Stage 5, Antelope Island State Park to Bountiful – 183.4km (114mi)
The stage is nearly identical to the one used in the 2015, where the race saw a reduced bunch sprint and young sensation Logan Owen (Axeon Hagens Berman) take an emphatic victory. It is definitely a stage for the strong riders, as the stage includes four KOMs plus a tough finishing circuit. The nine-mile finishing circuit, which the riders will tackle twice, features a tough new climb up 400 North and could shake up the finale and see a late attacker potentially take the stage win.
Stage 6, Snowbasin Resort to Snowbird Ski and Summer Resort -183.4km (114mi)
The Queen Stage of the race will feature over 3,400m (11,100ft) of climbing and will finish for the ninth consecutive year at the Snowbird Resort on the climb of Little Cottonwood Canyon. Guardsman Pass will serve as an appetizer for the finale. The Category 1 climbs will definitely fatigue the legs, before the hair-raising descent through Big Cottonwood Canyon toward Little Cottonwood Canyon. The final six-mile ascent to the finish will have major general classification implications, as the place where Dombrowksi sealed his overall victory in 2015.
Stage 7, Park City to Park City – 125.5km (78mi)
The final stage loop around Park City has become the staple of the Tour of Utah. A final climb up the HC Empire Pass, with gradients as steep as 20 percent, sets the stage for riders to go all-in for victory. The lightning-fast descent back into Park City makes for an exciting finale to the race. New this year, the riders will tackle a circuit around downtown before a grinding climb up Main Street to the finish.
Dombrowski and 2013 Vuelta a España winner Chris Horner are among the riders expected at race.
A Horner-Dombrowski GC battle would be significant for the difference in their ages; Horner is 44, while Dombrowski is 24.
Dombrowski (Cannondale) won the overall in 2015, assuming GC leadership after his teammate Tom Danielson left the event before it began due to a doping violation.
“The Tour of Utah was the highlight of my season, and thus far, probably one of the biggest highlights of my career,” Dombrowski said. “It was my first win of anything as a pro and my first general classification win for the overall and stage race.

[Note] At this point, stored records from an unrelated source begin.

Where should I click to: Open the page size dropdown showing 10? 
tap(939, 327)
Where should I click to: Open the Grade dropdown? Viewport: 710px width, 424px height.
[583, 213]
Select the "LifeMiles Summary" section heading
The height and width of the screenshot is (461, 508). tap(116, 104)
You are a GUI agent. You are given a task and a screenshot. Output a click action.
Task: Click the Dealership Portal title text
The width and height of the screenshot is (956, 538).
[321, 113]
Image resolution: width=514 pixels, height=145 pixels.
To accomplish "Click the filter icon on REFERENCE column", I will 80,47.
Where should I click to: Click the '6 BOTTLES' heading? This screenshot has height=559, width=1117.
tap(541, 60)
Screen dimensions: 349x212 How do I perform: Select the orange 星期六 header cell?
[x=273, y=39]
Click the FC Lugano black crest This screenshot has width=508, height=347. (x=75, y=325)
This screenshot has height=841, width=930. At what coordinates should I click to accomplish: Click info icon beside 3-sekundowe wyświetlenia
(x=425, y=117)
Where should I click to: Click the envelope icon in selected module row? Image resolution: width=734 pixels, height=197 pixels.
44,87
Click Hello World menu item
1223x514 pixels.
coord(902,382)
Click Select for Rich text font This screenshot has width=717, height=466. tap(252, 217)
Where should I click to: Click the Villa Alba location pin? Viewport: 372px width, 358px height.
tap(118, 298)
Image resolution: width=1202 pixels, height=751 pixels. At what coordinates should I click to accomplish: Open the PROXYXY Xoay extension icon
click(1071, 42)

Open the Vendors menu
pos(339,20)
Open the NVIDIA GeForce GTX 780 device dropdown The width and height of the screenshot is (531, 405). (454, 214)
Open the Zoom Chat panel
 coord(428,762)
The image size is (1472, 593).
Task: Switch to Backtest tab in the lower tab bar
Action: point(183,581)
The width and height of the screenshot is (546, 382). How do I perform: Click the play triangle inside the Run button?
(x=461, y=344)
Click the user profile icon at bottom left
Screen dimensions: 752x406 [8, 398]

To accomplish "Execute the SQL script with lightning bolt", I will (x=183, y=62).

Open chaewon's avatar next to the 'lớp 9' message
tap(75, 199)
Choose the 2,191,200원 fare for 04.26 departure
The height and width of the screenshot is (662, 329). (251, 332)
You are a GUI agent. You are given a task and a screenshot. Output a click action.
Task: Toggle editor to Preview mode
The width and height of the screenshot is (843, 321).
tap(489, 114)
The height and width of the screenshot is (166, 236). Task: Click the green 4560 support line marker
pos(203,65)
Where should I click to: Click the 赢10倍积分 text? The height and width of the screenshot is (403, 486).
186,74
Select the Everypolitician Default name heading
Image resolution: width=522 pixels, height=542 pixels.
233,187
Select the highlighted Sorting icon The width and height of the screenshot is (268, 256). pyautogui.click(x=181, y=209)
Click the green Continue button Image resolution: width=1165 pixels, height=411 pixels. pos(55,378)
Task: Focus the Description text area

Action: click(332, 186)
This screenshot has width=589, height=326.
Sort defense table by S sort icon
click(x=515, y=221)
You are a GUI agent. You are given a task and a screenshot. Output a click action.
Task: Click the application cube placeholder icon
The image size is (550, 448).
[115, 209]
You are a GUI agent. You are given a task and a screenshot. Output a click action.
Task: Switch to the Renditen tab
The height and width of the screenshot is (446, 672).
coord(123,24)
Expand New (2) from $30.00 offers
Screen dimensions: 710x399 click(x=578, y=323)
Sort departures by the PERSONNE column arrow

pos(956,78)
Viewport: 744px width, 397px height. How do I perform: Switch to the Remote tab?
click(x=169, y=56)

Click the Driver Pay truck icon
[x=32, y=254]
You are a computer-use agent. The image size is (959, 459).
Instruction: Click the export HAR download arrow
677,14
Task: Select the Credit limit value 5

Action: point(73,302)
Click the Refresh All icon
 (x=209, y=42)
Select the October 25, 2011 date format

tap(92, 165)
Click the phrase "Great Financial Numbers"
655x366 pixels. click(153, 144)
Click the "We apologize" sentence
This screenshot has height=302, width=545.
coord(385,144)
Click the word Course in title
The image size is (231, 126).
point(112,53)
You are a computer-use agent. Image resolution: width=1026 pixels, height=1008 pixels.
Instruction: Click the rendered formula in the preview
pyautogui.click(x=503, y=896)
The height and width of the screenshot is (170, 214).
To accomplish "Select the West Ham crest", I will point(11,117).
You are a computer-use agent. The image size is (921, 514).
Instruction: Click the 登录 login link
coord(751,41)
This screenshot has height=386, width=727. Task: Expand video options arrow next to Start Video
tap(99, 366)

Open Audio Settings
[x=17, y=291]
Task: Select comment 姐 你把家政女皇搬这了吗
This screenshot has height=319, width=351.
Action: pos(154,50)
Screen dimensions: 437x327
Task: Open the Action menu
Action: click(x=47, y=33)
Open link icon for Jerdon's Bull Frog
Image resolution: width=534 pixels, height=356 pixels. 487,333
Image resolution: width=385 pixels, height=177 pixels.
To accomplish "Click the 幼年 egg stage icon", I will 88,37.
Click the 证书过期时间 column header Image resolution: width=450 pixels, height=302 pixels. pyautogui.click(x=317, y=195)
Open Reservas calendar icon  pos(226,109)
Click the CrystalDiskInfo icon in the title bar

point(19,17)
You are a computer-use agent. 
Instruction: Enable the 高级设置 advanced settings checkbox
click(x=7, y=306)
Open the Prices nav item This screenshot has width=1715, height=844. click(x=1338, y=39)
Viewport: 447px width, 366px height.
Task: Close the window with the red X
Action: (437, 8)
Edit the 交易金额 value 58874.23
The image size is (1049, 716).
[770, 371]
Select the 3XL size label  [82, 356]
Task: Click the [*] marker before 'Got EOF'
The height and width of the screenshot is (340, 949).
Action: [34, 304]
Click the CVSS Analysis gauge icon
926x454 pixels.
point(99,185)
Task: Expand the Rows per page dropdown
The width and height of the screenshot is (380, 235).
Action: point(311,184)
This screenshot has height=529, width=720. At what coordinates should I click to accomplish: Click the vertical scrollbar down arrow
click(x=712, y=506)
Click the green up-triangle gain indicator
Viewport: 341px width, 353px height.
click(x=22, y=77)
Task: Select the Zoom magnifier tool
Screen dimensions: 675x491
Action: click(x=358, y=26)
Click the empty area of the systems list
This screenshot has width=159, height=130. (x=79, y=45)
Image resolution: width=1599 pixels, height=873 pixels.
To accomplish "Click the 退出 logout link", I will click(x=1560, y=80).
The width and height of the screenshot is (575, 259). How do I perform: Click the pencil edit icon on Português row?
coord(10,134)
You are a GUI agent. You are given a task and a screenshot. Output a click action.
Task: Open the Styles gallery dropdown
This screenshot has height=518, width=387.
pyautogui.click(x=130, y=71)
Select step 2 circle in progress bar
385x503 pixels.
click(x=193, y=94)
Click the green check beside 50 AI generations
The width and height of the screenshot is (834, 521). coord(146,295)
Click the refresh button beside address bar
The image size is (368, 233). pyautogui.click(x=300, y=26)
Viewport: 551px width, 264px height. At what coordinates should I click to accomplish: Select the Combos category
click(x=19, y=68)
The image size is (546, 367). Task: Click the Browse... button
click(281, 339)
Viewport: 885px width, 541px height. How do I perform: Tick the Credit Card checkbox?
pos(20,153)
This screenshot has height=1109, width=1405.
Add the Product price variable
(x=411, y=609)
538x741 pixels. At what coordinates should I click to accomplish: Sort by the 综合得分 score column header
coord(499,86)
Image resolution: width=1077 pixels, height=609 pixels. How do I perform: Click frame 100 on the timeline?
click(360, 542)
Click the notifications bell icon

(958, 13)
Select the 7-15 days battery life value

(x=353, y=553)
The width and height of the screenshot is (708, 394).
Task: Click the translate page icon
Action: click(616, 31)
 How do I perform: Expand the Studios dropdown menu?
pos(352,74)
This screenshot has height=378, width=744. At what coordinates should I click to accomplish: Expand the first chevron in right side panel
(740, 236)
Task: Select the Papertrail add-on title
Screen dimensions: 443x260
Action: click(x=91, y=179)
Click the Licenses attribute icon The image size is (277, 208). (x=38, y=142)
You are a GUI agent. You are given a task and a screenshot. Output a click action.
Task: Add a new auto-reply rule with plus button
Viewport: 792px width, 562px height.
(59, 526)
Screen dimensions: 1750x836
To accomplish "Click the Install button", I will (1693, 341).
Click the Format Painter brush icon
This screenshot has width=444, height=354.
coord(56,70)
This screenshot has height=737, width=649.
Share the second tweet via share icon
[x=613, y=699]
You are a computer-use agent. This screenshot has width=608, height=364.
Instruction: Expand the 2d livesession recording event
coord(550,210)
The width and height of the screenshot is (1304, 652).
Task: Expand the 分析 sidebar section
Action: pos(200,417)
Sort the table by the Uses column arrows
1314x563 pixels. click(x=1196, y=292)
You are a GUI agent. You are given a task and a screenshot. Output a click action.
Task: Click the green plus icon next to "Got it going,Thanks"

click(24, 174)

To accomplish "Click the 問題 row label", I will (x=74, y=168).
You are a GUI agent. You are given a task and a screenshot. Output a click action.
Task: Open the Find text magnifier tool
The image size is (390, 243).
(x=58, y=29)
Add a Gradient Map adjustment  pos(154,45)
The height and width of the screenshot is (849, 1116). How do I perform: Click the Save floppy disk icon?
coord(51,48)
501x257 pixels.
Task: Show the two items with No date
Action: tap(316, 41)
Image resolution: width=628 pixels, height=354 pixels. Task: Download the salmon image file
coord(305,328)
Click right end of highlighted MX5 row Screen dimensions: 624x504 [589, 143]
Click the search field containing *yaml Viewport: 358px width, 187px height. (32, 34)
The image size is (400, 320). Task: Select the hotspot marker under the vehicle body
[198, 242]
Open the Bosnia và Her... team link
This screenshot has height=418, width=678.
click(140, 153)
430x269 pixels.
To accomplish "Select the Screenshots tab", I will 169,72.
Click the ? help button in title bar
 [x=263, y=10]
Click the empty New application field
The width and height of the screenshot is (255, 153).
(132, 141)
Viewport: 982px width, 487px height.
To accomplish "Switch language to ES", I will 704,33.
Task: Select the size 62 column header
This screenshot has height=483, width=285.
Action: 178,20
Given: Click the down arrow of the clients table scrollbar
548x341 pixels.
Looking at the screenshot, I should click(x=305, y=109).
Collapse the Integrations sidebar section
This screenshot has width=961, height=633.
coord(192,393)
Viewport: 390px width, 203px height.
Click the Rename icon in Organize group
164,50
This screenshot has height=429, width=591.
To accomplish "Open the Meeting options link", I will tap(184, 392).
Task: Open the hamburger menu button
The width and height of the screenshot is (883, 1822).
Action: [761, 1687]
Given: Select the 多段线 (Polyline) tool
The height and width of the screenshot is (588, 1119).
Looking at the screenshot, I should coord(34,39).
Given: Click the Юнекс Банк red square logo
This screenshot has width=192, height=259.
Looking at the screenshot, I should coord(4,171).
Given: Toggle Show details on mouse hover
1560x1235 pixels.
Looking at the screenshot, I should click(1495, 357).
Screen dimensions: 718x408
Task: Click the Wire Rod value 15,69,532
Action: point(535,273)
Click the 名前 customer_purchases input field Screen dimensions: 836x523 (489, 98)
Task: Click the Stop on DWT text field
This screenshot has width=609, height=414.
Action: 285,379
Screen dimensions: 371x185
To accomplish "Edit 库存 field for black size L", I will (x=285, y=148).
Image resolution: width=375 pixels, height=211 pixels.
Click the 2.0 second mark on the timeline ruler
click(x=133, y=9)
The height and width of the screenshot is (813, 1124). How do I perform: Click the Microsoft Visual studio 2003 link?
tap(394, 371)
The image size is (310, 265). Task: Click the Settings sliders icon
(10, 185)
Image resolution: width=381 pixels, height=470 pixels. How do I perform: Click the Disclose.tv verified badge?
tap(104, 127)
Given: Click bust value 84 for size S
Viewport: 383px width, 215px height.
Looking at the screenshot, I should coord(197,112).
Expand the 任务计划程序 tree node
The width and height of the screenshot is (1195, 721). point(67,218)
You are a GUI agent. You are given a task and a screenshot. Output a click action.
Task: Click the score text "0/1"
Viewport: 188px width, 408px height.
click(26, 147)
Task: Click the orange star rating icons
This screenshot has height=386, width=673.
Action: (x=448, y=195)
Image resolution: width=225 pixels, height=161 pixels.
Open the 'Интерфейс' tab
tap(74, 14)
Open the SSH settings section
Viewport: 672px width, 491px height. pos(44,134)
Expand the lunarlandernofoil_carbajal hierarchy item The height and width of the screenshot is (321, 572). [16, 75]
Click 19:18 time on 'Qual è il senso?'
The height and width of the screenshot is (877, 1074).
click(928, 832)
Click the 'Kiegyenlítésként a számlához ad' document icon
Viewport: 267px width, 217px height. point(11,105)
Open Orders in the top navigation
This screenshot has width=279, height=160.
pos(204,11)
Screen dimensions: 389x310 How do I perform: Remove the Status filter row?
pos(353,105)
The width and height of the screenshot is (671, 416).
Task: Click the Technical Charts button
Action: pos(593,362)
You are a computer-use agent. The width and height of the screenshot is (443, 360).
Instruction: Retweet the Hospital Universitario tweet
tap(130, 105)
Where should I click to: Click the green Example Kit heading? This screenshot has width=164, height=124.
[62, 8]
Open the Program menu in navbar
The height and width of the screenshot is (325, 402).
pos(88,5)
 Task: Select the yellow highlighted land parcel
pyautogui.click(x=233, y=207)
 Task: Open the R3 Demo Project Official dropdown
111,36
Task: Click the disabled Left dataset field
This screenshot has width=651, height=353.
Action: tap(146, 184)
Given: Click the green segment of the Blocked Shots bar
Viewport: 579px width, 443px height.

So it was really exciting for me,” Dombrowski said. “It has been billed as ‘America’s Toughest Stage Race,’ and that’s pretty accurate.”
Dombrowski’s Cannondale teammate Mike Woods won a stage and finished second overall at last year’s Tour of Utah while riding for Optum-Kelly Benefit Strategies.
The Swiss IAM Cycling team will make its inaugural appearance at the Tour of Utah. In its second appearance at the Tour de France last year, IAM Cycling finished ninth overall in the team classification.
Returning for a third time to Utah is Trek-Segafredo. At last year’s race, Trek’s Fränk Schleck finished fourth on the general classification. BMC Racing captured four podium spots in 2015, with American Brent Bookwalter winning the sprint classification and finishing third on GC.
With the cancellation of the USA Pro Challenge, the Tour of Utah has taken on increased importance for American squads; the only other U.S stage race with a 2.HC classification is the Amgen Tour of California, which recently announced that it would have 10 WorldTour teams in this year’s edition.
This year’s race marks the 12th edition of the Tour of Utah, which is owned by Larry H. Miller Sports & Entertainment.